Qualche tempo fa il settimanale femminile di “Repubblica” (D di donna) aveva denunciato la mancata pubblicazione in Italia di un libro di contro inchiesta di un giornalista inglese, Christopher Hitchens. Il libro, La posizione del Missionario, oltre a commentare ironicamente la frettolosa procedura di beatificazione e santificazione di Madre Teresa di Calcutta, metteva in luce i particolari meno conosciuti dell’opera della celebre suora e sfatava così un falso “mito popolar-mediatico”.
Finalmente il libro è stato pubblicato da Minimum Fax e abbiamo avuto l’occasione di leggerlo. Siamo stati sempre abituati ad un’immagine di Madre Teresa come una “già” santa in vita o almeno una personalità di spessore internazionale che aveva donato la sua vita agli altri (ammalati e poveri), senza mai interrogarci su che cosa abbia fatto realmente.

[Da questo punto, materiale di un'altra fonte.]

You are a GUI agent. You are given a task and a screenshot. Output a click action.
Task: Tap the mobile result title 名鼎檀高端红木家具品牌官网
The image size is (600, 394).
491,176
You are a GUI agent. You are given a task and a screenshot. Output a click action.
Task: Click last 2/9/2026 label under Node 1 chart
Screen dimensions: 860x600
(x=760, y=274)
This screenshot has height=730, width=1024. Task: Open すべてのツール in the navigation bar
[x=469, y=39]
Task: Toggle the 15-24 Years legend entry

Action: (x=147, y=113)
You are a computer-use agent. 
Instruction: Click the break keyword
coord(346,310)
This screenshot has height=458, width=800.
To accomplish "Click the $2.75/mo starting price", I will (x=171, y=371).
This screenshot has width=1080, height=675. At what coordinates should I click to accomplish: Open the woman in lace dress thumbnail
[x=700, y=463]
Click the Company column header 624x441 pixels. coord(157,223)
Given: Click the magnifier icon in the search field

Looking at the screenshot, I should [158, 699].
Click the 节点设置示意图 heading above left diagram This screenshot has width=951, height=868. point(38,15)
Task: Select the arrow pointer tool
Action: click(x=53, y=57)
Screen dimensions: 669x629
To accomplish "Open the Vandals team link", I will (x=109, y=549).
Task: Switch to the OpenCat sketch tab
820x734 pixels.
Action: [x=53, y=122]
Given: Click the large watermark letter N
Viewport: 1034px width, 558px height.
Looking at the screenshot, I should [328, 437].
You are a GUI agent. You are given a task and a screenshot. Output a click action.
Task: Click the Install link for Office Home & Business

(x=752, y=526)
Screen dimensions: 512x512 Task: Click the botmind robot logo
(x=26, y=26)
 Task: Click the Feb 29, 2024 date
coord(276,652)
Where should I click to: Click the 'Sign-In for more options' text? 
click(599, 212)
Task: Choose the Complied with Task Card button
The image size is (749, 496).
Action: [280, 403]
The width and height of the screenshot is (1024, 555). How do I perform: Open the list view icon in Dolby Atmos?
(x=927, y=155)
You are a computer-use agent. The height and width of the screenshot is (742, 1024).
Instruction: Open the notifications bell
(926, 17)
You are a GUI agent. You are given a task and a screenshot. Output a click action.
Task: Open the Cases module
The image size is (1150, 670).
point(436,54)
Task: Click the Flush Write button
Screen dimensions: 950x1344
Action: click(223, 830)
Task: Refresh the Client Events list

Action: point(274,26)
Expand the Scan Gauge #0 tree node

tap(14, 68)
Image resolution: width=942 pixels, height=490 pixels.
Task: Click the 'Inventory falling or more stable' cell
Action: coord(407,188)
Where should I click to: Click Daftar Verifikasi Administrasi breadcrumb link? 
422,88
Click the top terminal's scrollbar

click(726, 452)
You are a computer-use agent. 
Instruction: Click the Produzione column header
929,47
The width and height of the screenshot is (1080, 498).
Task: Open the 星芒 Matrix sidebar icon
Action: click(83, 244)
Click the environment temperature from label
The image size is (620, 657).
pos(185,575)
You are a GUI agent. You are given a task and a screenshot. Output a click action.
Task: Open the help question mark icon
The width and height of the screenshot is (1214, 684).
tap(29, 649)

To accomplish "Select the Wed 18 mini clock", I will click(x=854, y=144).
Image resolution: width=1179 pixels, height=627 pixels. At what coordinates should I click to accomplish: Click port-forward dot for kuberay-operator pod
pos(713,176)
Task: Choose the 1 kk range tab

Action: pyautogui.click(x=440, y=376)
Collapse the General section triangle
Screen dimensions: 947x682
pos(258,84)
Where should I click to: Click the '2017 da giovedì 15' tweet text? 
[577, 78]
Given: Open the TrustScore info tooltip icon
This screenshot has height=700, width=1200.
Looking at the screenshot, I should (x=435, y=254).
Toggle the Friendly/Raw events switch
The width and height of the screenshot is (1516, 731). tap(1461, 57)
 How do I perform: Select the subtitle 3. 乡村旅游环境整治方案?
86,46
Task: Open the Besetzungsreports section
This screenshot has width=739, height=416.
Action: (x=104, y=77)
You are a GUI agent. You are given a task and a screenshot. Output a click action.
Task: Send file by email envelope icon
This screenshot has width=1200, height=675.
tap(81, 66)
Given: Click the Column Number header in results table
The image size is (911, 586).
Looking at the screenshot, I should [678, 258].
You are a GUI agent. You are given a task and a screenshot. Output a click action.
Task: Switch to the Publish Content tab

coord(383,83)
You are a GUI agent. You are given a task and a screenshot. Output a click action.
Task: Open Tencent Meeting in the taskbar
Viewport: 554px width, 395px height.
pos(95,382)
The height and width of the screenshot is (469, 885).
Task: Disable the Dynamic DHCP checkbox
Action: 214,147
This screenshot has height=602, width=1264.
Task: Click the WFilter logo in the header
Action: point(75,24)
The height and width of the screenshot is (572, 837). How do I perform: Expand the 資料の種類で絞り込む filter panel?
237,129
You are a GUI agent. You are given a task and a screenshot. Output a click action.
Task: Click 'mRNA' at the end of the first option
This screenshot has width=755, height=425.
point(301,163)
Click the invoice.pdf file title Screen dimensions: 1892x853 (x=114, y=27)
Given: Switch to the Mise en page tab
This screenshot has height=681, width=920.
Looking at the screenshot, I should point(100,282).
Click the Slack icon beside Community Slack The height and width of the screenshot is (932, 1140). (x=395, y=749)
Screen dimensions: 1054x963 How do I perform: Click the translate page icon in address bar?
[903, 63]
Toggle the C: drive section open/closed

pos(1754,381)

In realtà, secondo quanto scritto nel libro, Madre Teresa avrebbe creato un ordine nuovo di suore (un ennesimo riempitivo in un clero in crisi) costruendo un vero e proprio business religioso grazie alle donazioni di governi, di organizzazioni internazionali e di ricconi occidentali alla ricerca di una coscienza pulita su cui dormire sogni tranquilli. Come aveva sospettato John Donahue della Catholic Defence League, Maria Teresa non ha mai costruito ospedali ma 150 conventi in tutto il mondo per le sue adepte. In più ha accettato denaro dal dittatore Duvalier di Haiti. Ma la cose più inquietanti si scoprono analizzando la sua dottrina e il suo insegnamento: “quando tocco il corpo dei poveri tocco il corpo di Cristo”. Una frase bellissima se non fosse brutalizzata in un fondamentalismo cattolico spietato: per Madre Teresa la malattia rappresenta infatti un dono, o meglio, una emulazione del dolore che ha dovuto subire Gesù Cristo duemila anni fa. E’ per questo che nei conventi Calcuttiani, che il volume definisce impreparati da un punto di vista medico, non si è mai praticata alcuna terapia antidolorifica e neanche l’utilizzo delle terapie moderne più basilari come i vaccini, mentre “la santa” si faceva ricoverare nelle migliori cliniche private di Los Angeles dove ha trovato una serena e quieta morte. Oppure la battaglia contro l’aborto rinnovata dal prestigioso palco di Stoccolma mentre le conferivano il Premio Nobel per la pace (“la peggiore minaccia per la pace nel mondo è l’aborto”), in un paese, l’India, con enormi problemi di sovrappopolazione e con un’alta mortalità infantile. Madre Teresa: una santa del Diavolo (Hitchens ha anche girato un documentario contro la suora intitolato L’Angelo dell’Inferno).